A wood violin in our collection appears made for teaching as a paper guide is adhered to the neck with fingering positions for notes. The bow is painted black with blond bow hair, and the stick and tip are made of dark redwood. The frog is the piece at the base of the bow that holds and adjusts the hair. Pieces of mother of pearl are inlaid on the bottom and sides of the frog.
On the side of the bow, stamped into the wood just above the frog, is “Czechoslovakia.” The violin has a wooden case, painted black, with red felt lining and brass locks and handle. A series of pegs and bridges come with the violin, sandpaper and rosin pieces, and empty envelopes for replacement violin strings.
Donated in 2012, a large wood and metal Ludwig drum was once used by a drummer in the Sooke Girls Drum and Drill Corps. The head of the drum is white with blue lettering that spells out the group’s name. The shell of the drum is brown with a gold hoop edge.
One of my favourite recent donations is a custom-made Piano Bandonion accordion, which belonged to champion logger Richard (Dick) Herrling, whose sons were the world-famous “Birling Herrlings.”
The bellows of the accordion expand when the player pulls the handles on either side of the accordion. The air coming from the bellows is routed to particular reeds, controlled by pressing the instrument’s buttons. The treble and bass sections are made of reddish wood. On the side of these sections, the words “Carl Brosch” and “Piano Bandonion” are among translucent Bakelite stars and music stand designs.

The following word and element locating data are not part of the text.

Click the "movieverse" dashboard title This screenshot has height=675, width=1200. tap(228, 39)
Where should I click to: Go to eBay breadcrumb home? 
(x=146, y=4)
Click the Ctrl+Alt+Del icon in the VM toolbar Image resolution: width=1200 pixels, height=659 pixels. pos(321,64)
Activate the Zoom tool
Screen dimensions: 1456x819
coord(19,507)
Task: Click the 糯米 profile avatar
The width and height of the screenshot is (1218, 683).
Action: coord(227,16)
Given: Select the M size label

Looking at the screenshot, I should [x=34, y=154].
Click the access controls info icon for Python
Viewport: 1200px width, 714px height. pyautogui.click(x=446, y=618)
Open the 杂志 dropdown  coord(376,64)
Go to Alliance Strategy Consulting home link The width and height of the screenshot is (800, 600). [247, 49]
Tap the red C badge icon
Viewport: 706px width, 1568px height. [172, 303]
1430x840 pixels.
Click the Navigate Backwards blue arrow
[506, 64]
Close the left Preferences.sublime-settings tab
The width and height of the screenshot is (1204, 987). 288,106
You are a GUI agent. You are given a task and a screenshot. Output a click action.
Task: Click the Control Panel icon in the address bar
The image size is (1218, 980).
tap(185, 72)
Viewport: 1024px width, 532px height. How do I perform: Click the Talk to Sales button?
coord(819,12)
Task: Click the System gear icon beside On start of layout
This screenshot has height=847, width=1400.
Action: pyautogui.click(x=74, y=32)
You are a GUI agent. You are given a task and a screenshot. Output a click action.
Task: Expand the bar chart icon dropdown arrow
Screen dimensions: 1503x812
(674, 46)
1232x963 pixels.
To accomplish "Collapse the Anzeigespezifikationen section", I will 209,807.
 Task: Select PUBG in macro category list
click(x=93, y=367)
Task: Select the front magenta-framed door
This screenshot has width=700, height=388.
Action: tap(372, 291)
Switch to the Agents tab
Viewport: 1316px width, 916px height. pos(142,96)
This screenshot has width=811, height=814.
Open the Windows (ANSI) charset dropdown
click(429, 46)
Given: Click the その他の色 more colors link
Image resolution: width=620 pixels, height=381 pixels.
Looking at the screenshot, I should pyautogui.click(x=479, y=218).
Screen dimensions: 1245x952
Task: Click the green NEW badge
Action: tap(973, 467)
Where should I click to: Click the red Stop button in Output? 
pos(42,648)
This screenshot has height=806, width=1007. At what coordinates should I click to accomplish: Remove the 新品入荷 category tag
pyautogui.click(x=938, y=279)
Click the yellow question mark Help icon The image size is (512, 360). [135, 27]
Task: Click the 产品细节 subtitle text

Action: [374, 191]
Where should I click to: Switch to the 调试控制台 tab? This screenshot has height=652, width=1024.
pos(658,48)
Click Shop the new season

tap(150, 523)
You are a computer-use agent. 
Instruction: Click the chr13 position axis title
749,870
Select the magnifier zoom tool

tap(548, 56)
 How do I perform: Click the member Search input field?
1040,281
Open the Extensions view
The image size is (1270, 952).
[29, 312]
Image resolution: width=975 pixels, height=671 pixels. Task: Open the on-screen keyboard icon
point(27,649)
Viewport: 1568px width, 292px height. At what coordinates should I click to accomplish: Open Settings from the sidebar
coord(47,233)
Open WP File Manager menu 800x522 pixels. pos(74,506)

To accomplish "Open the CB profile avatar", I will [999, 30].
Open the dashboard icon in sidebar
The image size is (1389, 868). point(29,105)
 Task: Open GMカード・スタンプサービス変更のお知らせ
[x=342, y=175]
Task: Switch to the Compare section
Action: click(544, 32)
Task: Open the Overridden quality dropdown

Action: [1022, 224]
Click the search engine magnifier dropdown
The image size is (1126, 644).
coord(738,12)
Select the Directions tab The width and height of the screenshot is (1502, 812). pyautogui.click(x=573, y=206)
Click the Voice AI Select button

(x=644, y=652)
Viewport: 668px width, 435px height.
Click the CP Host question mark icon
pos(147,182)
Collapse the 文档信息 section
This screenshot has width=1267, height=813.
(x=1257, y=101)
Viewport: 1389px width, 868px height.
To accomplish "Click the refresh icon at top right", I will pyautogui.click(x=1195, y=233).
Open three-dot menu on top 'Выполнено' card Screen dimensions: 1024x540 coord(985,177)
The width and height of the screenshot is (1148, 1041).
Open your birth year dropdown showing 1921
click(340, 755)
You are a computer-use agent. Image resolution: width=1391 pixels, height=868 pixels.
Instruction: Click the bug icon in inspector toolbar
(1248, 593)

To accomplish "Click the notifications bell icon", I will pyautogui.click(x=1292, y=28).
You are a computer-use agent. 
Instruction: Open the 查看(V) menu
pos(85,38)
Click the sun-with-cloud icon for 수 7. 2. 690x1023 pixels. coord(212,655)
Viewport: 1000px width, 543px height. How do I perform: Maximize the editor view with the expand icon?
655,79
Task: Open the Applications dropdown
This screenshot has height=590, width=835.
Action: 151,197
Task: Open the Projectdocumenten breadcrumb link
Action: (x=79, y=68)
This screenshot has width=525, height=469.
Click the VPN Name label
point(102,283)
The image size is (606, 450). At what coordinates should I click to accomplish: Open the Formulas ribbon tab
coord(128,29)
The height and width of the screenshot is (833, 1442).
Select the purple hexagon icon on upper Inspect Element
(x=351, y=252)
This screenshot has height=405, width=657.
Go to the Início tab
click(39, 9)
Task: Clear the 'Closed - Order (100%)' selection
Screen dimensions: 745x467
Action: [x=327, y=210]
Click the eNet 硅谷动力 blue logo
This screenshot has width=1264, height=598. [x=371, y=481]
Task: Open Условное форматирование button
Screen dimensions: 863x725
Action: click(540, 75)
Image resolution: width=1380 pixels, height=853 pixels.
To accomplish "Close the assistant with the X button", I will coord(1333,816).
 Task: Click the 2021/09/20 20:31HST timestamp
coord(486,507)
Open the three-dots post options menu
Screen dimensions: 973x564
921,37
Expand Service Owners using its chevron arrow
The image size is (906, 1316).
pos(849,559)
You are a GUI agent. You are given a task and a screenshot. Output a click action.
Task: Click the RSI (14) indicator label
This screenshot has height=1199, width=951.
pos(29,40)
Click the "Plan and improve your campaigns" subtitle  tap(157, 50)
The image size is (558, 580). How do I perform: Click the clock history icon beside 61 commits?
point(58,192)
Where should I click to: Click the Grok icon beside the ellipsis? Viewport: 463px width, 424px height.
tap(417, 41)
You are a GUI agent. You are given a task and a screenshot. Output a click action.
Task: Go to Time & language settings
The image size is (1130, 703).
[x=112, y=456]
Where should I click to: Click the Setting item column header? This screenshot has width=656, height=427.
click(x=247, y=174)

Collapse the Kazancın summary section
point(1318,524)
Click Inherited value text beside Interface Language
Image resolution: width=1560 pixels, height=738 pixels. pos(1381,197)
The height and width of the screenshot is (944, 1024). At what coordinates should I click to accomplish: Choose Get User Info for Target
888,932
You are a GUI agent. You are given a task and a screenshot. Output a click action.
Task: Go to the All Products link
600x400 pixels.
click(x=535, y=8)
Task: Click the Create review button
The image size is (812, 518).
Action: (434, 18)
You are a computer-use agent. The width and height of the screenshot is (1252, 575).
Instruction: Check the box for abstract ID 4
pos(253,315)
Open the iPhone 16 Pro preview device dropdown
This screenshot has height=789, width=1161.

The treble side has two rows of black flat and sharp keys and ivory-coloured natural keys. The opposing side has clear cylindrical bass buttons and a Bakelite bar above them with a black leather strap handle.
On the sides, around the handles, are the “grilles,” which have elaborate floral and geometric designs carved into the wood, partially showing a mesh material underneath, where the sound is released.
The accordion is still functional, and some surprised “oos” were made by collections staff when the instrument let out a musical sigh while being turned over.
Montana Stanley is the collections and exhibits manager of the Sooke Region Museum and Visitor Centre.